■ Exercise inputs
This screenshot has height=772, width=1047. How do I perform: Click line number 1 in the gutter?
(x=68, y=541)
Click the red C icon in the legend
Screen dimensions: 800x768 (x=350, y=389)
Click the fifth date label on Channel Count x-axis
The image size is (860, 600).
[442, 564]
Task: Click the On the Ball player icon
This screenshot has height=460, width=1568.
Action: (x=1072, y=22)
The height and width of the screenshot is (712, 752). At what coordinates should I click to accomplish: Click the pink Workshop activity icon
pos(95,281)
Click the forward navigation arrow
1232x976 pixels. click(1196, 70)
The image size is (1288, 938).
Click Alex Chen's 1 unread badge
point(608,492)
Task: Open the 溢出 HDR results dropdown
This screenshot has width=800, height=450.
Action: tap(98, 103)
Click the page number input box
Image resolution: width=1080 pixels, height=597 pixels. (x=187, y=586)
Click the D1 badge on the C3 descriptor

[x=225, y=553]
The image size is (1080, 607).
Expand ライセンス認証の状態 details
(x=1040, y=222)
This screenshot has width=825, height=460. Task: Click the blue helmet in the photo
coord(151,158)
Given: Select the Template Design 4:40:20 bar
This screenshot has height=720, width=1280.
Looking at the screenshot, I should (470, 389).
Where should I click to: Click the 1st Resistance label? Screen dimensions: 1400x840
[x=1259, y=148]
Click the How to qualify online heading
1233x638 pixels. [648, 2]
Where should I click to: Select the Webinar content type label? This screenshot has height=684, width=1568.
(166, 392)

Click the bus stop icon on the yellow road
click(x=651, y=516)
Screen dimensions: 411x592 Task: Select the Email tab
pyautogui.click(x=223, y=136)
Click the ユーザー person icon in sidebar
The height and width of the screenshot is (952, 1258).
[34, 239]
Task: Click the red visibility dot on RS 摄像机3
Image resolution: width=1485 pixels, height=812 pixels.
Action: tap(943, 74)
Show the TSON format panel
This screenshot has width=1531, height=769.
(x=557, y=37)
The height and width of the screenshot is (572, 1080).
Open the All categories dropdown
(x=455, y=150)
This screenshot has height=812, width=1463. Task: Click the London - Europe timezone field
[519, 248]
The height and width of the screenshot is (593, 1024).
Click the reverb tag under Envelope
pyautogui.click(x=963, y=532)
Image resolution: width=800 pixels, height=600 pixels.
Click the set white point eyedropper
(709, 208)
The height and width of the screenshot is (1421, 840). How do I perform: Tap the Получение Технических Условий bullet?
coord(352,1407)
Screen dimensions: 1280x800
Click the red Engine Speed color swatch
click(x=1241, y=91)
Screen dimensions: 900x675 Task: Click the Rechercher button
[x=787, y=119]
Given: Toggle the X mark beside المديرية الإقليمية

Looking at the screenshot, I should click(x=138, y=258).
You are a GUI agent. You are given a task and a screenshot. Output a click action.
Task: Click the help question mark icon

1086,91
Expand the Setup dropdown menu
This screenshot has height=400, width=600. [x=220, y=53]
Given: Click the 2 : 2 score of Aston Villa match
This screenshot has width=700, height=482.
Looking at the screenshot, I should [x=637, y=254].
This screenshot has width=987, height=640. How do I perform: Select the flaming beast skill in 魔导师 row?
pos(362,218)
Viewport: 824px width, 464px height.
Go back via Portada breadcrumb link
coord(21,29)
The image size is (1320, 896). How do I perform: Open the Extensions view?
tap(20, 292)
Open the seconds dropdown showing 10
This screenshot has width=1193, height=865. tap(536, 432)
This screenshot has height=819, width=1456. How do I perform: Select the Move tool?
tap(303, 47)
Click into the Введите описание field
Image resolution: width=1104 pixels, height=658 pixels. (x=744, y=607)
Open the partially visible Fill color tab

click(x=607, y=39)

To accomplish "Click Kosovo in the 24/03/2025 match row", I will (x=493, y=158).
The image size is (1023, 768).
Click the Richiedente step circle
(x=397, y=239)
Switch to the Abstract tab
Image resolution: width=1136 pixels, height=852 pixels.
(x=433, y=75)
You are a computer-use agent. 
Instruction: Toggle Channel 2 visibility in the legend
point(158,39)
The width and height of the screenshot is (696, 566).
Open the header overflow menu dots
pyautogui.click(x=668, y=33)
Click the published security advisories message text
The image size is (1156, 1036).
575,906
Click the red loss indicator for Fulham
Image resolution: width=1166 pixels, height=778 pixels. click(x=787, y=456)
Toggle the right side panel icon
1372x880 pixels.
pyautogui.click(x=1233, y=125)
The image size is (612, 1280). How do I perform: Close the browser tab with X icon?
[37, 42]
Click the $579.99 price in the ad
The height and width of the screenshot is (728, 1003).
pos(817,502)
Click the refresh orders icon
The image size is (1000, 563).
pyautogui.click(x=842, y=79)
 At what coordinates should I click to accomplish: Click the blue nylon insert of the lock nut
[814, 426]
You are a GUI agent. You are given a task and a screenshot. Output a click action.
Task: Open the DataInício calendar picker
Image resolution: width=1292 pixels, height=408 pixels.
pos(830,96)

■ Work instructions
Copy every line of the data above verbatim.

■ Final result
This screenshot has height=772, width=1047. How do I perform: Click line number 1 in the gutter?
(x=68, y=541)
Click the red C icon in the legend
Screen dimensions: 800x768 (x=350, y=389)
Click the fifth date label on Channel Count x-axis
The image size is (860, 600).
[442, 564]
Task: Click the On the Ball player icon
This screenshot has height=460, width=1568.
Action: (x=1072, y=22)
The height and width of the screenshot is (712, 752). At what coordinates should I click to accomplish: Click the pink Workshop activity icon
pos(95,281)
Click the forward navigation arrow
1232x976 pixels. click(1196, 70)
The image size is (1288, 938).
Click Alex Chen's 1 unread badge
point(608,492)
Task: Open the 溢出 HDR results dropdown
This screenshot has width=800, height=450.
Action: tap(98, 103)
Click the page number input box
Image resolution: width=1080 pixels, height=597 pixels. (x=187, y=586)
Click the D1 badge on the C3 descriptor

[x=225, y=553]
The image size is (1080, 607).
Expand ライセンス認証の状態 details
(x=1040, y=222)
This screenshot has width=825, height=460. Task: Click the blue helmet in the photo
coord(151,158)
Given: Select the Template Design 4:40:20 bar
This screenshot has height=720, width=1280.
Looking at the screenshot, I should (470, 389).
Where should I click to: Click the 1st Resistance label? Screen dimensions: 1400x840
[x=1259, y=148]
Click the How to qualify online heading
1233x638 pixels. [648, 2]
Where should I click to: Select the Webinar content type label? This screenshot has height=684, width=1568.
(166, 392)

Click the bus stop icon on the yellow road
click(x=651, y=516)
Screen dimensions: 411x592 Task: Select the Email tab
pyautogui.click(x=223, y=136)
Click the ユーザー person icon in sidebar
The height and width of the screenshot is (952, 1258).
[34, 239]
Task: Click the red visibility dot on RS 摄像机3
Image resolution: width=1485 pixels, height=812 pixels.
Action: tap(943, 74)
Show the TSON format panel
This screenshot has width=1531, height=769.
(x=557, y=37)
The height and width of the screenshot is (572, 1080).
Open the All categories dropdown
(x=455, y=150)
This screenshot has height=812, width=1463. Task: Click the London - Europe timezone field
[519, 248]
The height and width of the screenshot is (593, 1024).
Click the reverb tag under Envelope
pyautogui.click(x=963, y=532)
Image resolution: width=800 pixels, height=600 pixels.
Click the set white point eyedropper
(709, 208)
The height and width of the screenshot is (1421, 840). How do I perform: Tap the Получение Технических Условий bullet?
coord(352,1407)
Screen dimensions: 1280x800
Click the red Engine Speed color swatch
click(x=1241, y=91)
Screen dimensions: 900x675 Task: Click the Rechercher button
[x=787, y=119]
Given: Toggle the X mark beside المديرية الإقليمية

Looking at the screenshot, I should click(x=138, y=258).
You are a GUI agent. You are given a task and a screenshot. Output a click action.
Task: Click the help question mark icon

1086,91
Expand the Setup dropdown menu
This screenshot has height=400, width=600. [x=220, y=53]
Given: Click the 2 : 2 score of Aston Villa match
This screenshot has width=700, height=482.
Looking at the screenshot, I should [x=637, y=254].
This screenshot has width=987, height=640. How do I perform: Select the flaming beast skill in 魔导师 row?
pos(362,218)
Viewport: 824px width, 464px height.
Go back via Portada breadcrumb link
coord(21,29)
The image size is (1320, 896). How do I perform: Open the Extensions view?
tap(20, 292)
Open the seconds dropdown showing 10
This screenshot has width=1193, height=865. tap(536, 432)
This screenshot has height=819, width=1456. How do I perform: Select the Move tool?
tap(303, 47)
Click into the Введите описание field
Image resolution: width=1104 pixels, height=658 pixels. (x=744, y=607)
Open the partially visible Fill color tab

click(x=607, y=39)

To accomplish "Click Kosovo in the 24/03/2025 match row", I will (x=493, y=158).
The image size is (1023, 768).
Click the Richiedente step circle
(x=397, y=239)
Switch to the Abstract tab
Image resolution: width=1136 pixels, height=852 pixels.
(x=433, y=75)
You are a computer-use agent. 
Instruction: Toggle Channel 2 visibility in the legend
point(158,39)
The width and height of the screenshot is (696, 566).
Open the header overflow menu dots
pyautogui.click(x=668, y=33)
Click the published security advisories message text
The image size is (1156, 1036).
575,906
Click the red loss indicator for Fulham
Image resolution: width=1166 pixels, height=778 pixels. click(x=787, y=456)
Toggle the right side panel icon
1372x880 pixels.
pyautogui.click(x=1233, y=125)
The image size is (612, 1280). How do I perform: Close the browser tab with X icon?
[37, 42]
Click the $579.99 price in the ad
The height and width of the screenshot is (728, 1003).
pos(817,502)
Click the refresh orders icon
The image size is (1000, 563).
pyautogui.click(x=842, y=79)
 At what coordinates should I click to accomplish: Click the blue nylon insert of the lock nut
[814, 426]
You are a GUI agent. You are given a task and a screenshot. Output a click action.
Task: Open the DataInício calendar picker
Image resolution: width=1292 pixels, height=408 pixels.
pos(830,96)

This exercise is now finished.